The elimination of the state grocery tax does not touch local taxing authority, and this is the part that catches many Kansans off guard. Cities, counties, community improvement districts, transportation development districts, and STAR bond project districts all retain the ability to levy their own sales taxes on food and food ingredients.2Kansas Department of Revenue. Pub KS-1223 Food Sales Tax Rate Reduction
The authorized local tax rates vary by jurisdiction type. Cities can impose up to 2.0% for general purposes and an additional 1.0% for special purposes. Counties generally have authority for up to 1.0% for general purposes plus 1.0% for health care services, though dozens of counties have been granted higher authority by the legislature for specific needs. Community improvement districts can add up to 2.0%, and transportation development districts can add up to 1.0%.7Kansas Legislative Research Department. Briefing Book 2026 Local Sales Tax Authority and Apportionment
These rates stack. A shopper in a city within a county that also falls within a community improvement district could face a combined local rate well above 3%. The Kansas Department of Revenue maintains a lookup tool at ksrevenue.gov where you can enter your address and see the exact combined rate for your location. Since local rates change quarterly as jurisdictions adopt or adjust their levies, checking periodically is a good idea.

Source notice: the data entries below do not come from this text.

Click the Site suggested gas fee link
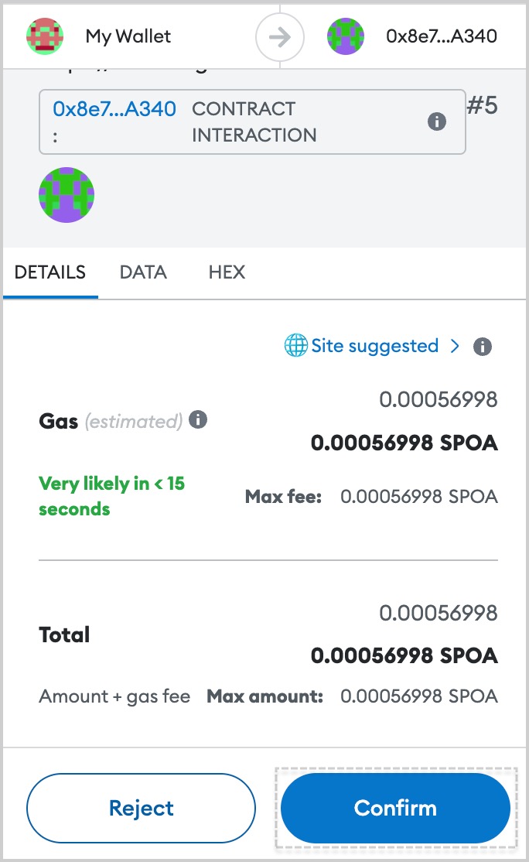Viewport: 529px width, 862px height. click(374, 346)
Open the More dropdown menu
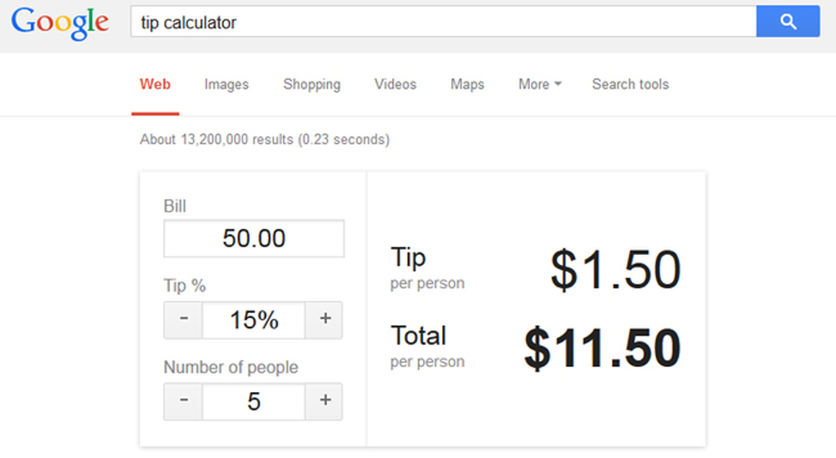Screen dimensions: 836x458 540,84
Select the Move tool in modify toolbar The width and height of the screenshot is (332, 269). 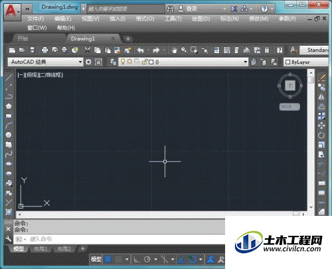[x=321, y=126]
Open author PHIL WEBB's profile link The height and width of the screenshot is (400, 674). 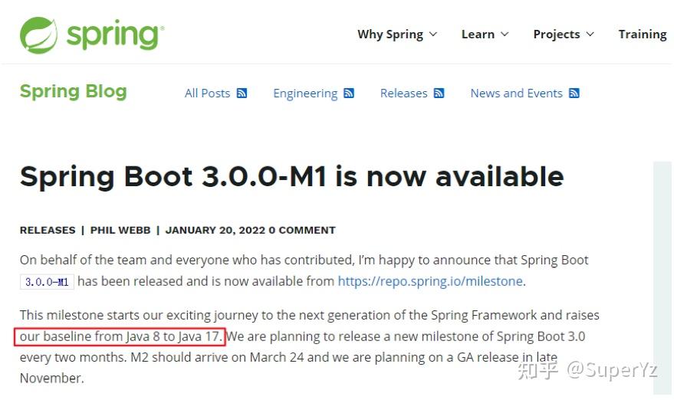pos(120,230)
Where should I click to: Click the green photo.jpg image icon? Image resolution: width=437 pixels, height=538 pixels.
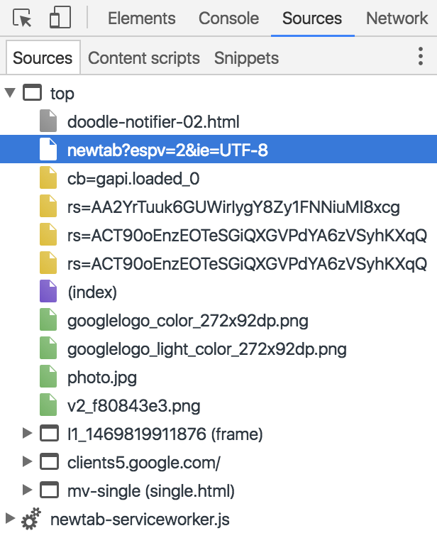48,377

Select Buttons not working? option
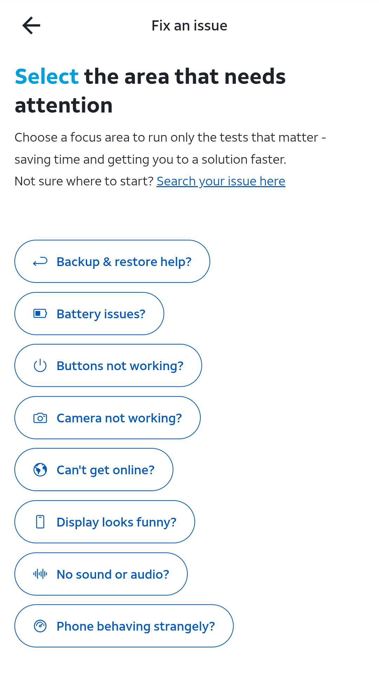coord(108,366)
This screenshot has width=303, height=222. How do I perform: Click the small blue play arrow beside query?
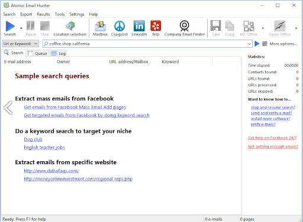tap(257, 44)
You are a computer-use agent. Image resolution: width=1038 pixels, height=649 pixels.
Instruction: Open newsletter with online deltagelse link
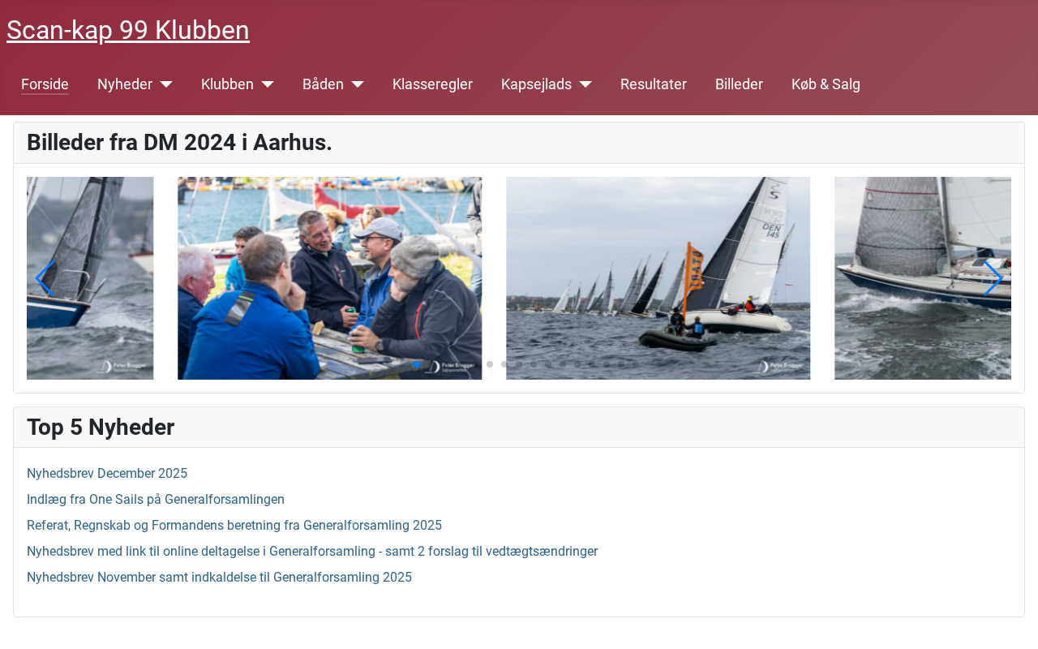[x=312, y=552]
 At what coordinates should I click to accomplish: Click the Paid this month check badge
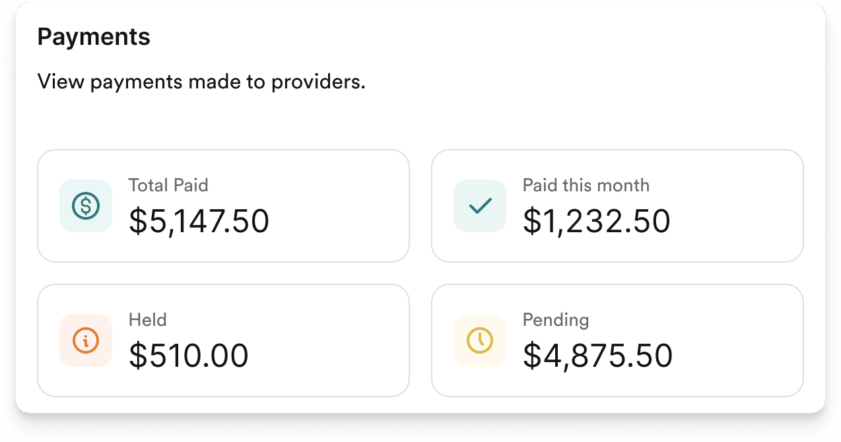point(479,206)
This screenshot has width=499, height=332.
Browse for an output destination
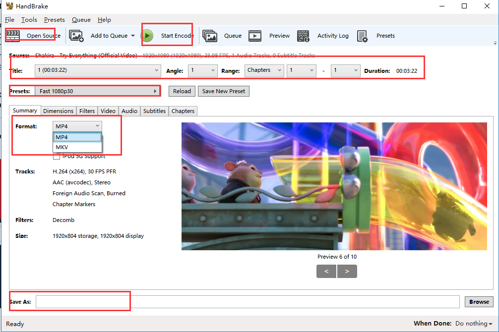[478, 301]
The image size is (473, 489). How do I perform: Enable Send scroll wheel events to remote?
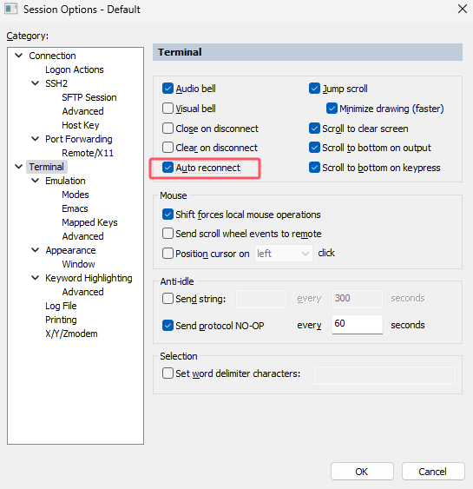click(x=168, y=234)
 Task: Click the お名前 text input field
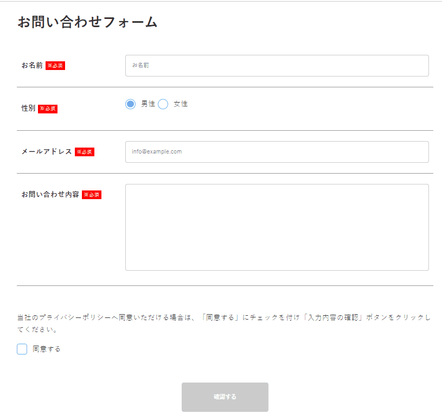tap(277, 66)
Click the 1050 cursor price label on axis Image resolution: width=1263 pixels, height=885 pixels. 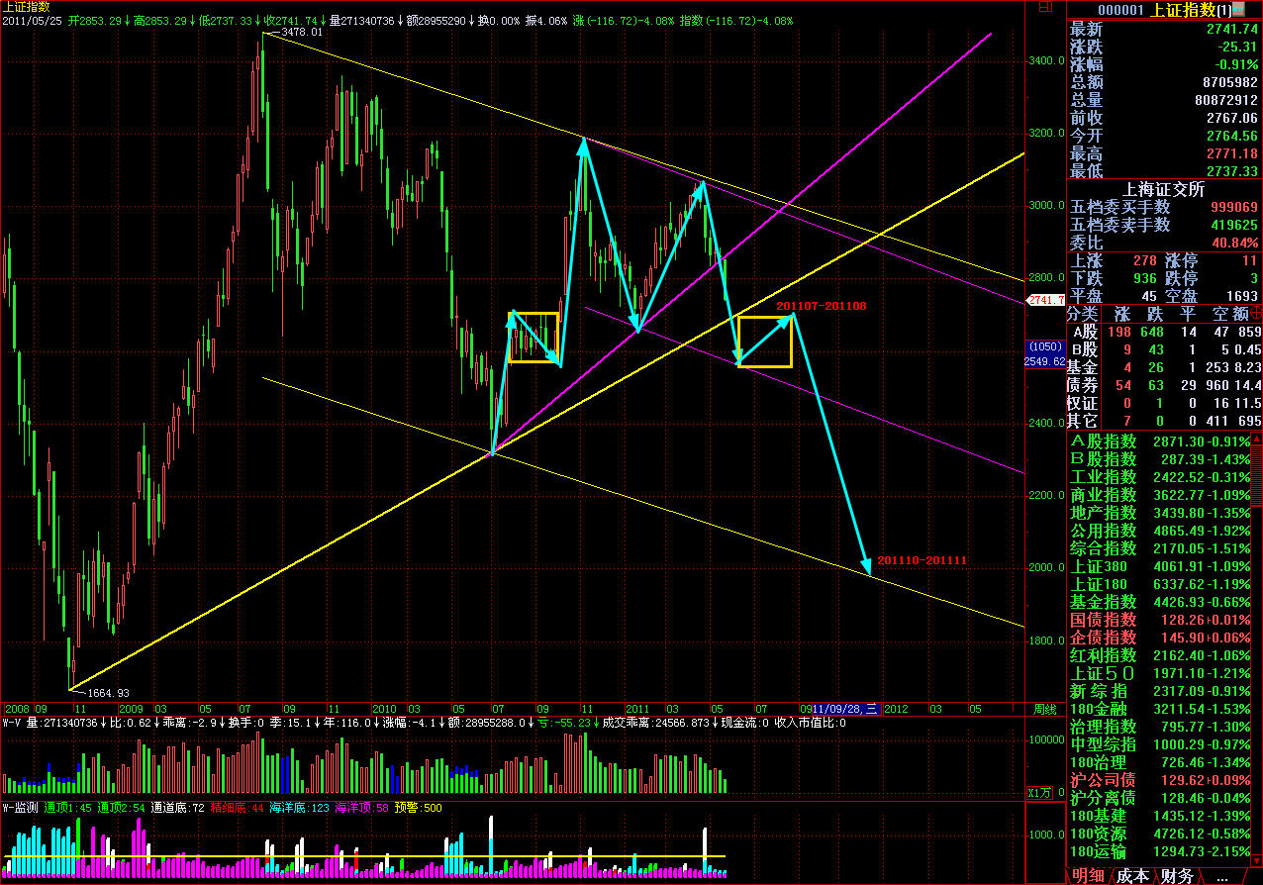click(x=1044, y=347)
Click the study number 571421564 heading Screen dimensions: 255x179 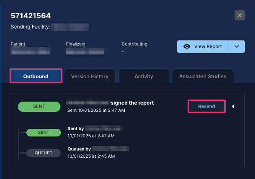(31, 16)
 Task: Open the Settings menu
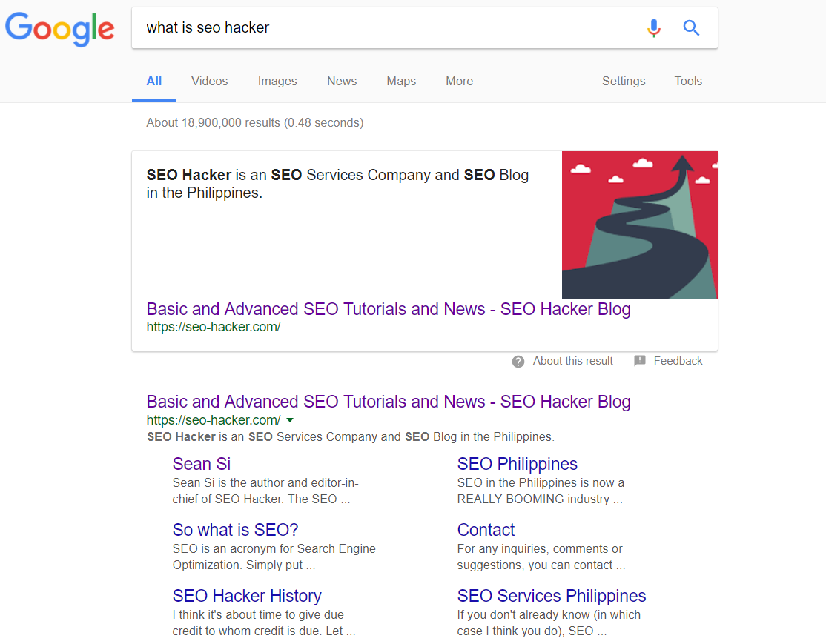(624, 81)
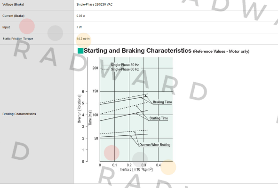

Before the grocery tax elimination, Kansas offered a nonrefundable food sales tax credit on individual income tax returns designed to offset some of the burden of the grocery tax on lower-income households. The credit was available to Kansas residents who were 55 or older, blind or disabled, or had a dependent child under 18 living with them for the entire year, with qualifying income of $35,000 or less. House Bill 2106 discontinued this credit as part of the same legislation that eliminated the tax itself.8Kansas State Legislature. HB 2106 Bills and Resolutions
The logic was straightforward: if the state is no longer collecting sales tax on groceries, there’s no state-level grocery tax to offset with a credit. But the practical effect is that Kansans who previously claimed the credit and who still pay local sales taxes on food no longer have any state-level mechanism to recoup those costs. For residents in high-local-tax jurisdictions, the math may not have changed as dramatically as the headlines suggested.
Purchases made with Supplemental Nutrition Assistance Program (SNAP) benefits are exempt from both state and local sales taxes by federal law. Under 7 U.S.C. § 2013, a state cannot participate in the SNAP program if it allows sales taxes to be collected on food purchased with SNAP benefits.9Office of the Law Revision Counsel. 7 USC 2013 – Establishment of Supplemental Nutrition Assistance Program This means SNAP recipients in Kansas pay no tax at all on eligible food purchases, regardless of local rates. The elimination of the state grocery tax doesn’t change this federal protection, but it does narrow the gap between what SNAP recipients and other shoppers pay at the register, since the only remaining difference is the local rate.